Eye health is important as the eye is the organ of sight and is one of a pair connected to the front of the brain by optic nerves.
The eye can be thought of as a complex and ingenious camera constantly receiving images and feeding them back to the brain for interpretation. When you see something your eyes actually pick up the light rays that are reflected from that object. As light rays enter your eye, they pass through and are refracted (bent) by the cornea which is the clear, dome shaped front central part of the eye. The cornea provides two thirds of the optical power of the eye.
The light then passes through the pupil which is the black circular opening in the centre of the iris.The iris is the coloured part of your eye. The pupil dilates (opens) or constricts (closes) to adjust for the amount of light which is entering the eye. Behind the iris is the crystalline lens which is clear and flexible. Light passes though the lens and through the vitreous humour (a clear jelly-like substance) which fills the rear chamber. The light finally comes to a focus on the fovea centralis, an area of the retina. The retina is a thin light-sensitive tissue lining the back of the eye. The retina can be likened to the film in a camera. The optic nerve then transmits the image to the brain for interpretation.

————

■ **EXERCISE 1**: According to the passage on how the eye works, how much of the eye's optical power does the cornea provide?
■ **EXERCISE 2**: Using the passage on how the eye works, explain why the pupil dilates or constricts.
■ **EXERCISE 3**: Continue the passage on how the eye works from the point where it stops.

■ **EXERCISE DATA**:

————

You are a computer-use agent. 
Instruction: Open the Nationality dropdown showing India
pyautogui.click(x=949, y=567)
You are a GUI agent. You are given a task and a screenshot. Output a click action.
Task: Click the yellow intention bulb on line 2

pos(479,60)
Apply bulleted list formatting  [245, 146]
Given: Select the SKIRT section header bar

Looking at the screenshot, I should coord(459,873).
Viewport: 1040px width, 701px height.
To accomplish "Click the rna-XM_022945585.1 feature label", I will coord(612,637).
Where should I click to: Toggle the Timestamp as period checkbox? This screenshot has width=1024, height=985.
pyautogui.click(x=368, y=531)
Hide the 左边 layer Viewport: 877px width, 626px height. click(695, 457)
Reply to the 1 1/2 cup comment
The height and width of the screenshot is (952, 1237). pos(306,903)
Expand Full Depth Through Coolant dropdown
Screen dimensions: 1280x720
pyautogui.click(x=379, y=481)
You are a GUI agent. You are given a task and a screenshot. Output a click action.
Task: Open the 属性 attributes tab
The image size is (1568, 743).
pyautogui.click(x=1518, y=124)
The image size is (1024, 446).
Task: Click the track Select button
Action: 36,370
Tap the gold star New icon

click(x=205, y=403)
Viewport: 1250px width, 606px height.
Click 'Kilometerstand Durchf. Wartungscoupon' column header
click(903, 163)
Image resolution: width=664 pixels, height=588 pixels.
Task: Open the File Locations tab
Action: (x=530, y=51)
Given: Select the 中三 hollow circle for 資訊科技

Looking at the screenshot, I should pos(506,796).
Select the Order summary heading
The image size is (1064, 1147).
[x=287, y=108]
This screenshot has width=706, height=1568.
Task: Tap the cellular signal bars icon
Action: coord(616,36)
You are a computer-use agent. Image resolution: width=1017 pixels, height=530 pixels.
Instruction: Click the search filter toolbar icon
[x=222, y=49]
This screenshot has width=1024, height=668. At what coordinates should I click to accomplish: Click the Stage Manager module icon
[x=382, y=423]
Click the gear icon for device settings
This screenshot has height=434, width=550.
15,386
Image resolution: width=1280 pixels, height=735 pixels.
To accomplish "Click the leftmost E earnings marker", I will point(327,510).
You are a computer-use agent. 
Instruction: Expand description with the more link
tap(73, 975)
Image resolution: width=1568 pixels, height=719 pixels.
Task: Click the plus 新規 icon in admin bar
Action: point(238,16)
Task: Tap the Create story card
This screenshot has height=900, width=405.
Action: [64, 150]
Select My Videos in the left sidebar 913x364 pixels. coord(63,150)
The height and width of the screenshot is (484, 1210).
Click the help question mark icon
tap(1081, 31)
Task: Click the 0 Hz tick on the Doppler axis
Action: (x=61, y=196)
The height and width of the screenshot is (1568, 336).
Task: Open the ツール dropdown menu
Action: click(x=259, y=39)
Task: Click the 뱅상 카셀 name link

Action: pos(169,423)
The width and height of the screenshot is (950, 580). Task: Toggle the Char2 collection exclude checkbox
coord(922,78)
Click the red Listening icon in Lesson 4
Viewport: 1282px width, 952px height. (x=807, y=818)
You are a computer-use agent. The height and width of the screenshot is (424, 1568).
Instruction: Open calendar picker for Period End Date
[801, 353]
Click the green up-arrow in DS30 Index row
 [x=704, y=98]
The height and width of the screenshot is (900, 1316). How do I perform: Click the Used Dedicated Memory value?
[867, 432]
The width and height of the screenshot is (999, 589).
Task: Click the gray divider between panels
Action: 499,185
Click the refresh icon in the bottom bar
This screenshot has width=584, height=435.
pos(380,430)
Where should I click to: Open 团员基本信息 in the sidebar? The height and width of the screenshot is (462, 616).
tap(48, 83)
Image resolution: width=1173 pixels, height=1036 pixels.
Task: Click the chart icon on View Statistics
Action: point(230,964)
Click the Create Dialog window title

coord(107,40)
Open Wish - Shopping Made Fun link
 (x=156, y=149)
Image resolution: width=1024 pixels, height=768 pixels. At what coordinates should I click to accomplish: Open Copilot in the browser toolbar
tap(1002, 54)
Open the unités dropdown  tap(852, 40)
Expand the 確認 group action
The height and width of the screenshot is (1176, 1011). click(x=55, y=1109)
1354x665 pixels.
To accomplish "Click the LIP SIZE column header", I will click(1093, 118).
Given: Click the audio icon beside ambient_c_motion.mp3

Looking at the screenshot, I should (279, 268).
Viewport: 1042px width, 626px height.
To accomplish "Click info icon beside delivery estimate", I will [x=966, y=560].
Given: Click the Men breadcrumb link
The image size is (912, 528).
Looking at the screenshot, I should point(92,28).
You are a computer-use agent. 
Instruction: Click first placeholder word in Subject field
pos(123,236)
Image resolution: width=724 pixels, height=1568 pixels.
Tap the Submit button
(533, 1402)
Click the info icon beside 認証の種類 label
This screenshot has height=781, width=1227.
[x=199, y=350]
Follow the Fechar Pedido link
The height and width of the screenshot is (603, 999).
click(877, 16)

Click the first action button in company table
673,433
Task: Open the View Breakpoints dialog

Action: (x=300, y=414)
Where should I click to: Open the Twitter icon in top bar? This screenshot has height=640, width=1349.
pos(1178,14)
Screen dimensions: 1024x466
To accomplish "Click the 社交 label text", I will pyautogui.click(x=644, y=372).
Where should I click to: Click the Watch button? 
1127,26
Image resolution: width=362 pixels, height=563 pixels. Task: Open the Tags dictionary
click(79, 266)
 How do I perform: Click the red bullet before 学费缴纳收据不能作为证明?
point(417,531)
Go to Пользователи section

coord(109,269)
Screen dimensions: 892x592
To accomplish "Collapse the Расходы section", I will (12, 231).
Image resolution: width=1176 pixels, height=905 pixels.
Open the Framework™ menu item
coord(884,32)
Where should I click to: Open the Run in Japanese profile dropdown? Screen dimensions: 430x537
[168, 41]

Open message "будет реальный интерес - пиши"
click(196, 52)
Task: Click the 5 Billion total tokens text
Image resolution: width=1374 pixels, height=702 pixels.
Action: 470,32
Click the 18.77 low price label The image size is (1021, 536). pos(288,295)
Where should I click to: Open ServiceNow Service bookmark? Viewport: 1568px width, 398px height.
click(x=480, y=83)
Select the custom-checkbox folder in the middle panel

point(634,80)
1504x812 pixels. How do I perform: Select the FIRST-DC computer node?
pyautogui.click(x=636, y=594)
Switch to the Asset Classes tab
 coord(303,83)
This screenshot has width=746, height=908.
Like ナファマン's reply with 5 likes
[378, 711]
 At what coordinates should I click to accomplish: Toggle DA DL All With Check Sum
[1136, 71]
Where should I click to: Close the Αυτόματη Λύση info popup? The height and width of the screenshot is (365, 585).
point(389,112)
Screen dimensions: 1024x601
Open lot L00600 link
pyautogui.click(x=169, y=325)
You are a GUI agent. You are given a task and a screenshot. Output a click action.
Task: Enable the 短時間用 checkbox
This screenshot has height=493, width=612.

————

■ **RESPONSE 1**: The cornea provides two thirds of the eye's optical power.

■ **RESPONSE 2**: The pupil opens or closes to adjust for the amount of light entering the eye. This lets it control the light that passes through to the lens and on to the retina.

■ **RESPONSE 3**:
Lacrimal glands in the eye secrete a substance called tears. These serve many functions including; lubricating or keeping the surface of the eye moist, cleaning the eye of debris, providing antibacterial action; and forming a smooth regular surface on the eye preventing distortion of light. Tears are important to contact lens wearers because when a contact lens is on the eye, it floats on and is covered by a layer of tears.
DISCLAIMER: This information is an educational aid only. It is not intended to replace medical advice for individual conditions or treatments. Talk to your doctor, pharmacist, nurse or naturopath before following any medical regimen to see whether it is safe and effective for you.